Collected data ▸

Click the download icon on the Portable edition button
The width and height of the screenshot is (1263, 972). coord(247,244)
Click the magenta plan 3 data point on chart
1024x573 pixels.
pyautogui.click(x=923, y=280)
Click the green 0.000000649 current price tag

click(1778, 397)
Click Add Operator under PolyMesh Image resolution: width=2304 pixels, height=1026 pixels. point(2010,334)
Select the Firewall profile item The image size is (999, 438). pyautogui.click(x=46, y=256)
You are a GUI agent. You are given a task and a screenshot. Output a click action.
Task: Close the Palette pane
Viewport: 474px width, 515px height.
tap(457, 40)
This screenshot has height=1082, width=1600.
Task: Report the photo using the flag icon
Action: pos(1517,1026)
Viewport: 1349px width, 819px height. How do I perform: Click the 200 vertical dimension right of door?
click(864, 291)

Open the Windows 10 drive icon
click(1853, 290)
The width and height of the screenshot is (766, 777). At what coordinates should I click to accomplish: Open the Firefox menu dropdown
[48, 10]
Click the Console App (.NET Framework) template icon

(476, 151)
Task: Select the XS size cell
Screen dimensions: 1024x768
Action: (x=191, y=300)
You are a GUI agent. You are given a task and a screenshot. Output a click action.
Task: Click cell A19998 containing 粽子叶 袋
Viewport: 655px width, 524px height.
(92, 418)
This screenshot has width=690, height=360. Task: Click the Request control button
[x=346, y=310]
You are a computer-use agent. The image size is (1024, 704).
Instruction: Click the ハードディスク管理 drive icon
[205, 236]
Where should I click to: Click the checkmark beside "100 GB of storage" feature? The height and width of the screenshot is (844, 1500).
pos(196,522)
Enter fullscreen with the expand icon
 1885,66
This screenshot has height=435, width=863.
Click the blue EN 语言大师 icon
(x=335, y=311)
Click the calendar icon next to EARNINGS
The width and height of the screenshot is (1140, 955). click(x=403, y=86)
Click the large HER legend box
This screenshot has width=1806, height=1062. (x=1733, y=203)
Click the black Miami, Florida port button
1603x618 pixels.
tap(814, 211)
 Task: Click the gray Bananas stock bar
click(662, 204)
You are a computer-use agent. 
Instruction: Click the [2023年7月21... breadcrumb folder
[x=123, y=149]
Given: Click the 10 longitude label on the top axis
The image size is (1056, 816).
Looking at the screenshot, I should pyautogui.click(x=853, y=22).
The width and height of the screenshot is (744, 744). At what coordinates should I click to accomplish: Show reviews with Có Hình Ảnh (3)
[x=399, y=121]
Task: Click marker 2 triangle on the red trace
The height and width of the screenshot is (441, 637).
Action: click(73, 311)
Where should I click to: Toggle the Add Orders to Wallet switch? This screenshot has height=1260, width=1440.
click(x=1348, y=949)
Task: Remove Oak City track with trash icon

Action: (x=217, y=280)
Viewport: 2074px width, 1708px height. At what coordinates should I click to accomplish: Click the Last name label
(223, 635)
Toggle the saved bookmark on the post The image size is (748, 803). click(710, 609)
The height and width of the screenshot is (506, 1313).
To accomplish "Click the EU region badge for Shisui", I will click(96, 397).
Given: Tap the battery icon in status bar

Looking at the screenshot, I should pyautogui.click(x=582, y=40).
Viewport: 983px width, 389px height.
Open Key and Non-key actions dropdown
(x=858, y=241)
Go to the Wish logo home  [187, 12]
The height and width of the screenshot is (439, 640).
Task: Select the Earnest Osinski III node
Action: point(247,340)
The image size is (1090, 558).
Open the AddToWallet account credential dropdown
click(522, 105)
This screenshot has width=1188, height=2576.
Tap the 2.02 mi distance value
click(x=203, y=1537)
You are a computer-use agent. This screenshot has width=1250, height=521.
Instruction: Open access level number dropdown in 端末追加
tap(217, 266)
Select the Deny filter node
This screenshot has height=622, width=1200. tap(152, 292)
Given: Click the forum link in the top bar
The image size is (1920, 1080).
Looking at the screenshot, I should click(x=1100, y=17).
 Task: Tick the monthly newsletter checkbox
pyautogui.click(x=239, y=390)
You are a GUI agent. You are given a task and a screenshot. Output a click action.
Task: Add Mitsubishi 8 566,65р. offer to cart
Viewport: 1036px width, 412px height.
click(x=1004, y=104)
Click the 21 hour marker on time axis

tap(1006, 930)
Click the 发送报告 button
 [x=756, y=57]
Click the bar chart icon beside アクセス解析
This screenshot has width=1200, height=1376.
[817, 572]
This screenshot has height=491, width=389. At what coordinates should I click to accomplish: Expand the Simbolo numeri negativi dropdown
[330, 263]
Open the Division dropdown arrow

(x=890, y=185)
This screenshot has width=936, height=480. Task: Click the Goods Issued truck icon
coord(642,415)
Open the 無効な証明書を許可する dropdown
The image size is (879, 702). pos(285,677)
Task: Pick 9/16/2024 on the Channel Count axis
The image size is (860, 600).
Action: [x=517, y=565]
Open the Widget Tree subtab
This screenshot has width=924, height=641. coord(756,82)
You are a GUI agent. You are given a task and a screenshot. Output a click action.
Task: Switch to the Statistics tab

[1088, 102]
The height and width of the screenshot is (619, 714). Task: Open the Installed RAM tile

Given request ▸ Please copy the records word for word, starting at the very beginning and ending at the line that contains "click(1778, 397)", with that line included.

Solution ▸
Click the download icon on the Portable edition button
The width and height of the screenshot is (1263, 972). coord(247,244)
Click the magenta plan 3 data point on chart
1024x573 pixels.
pyautogui.click(x=923, y=280)
Click the green 0.000000649 current price tag

click(1778, 397)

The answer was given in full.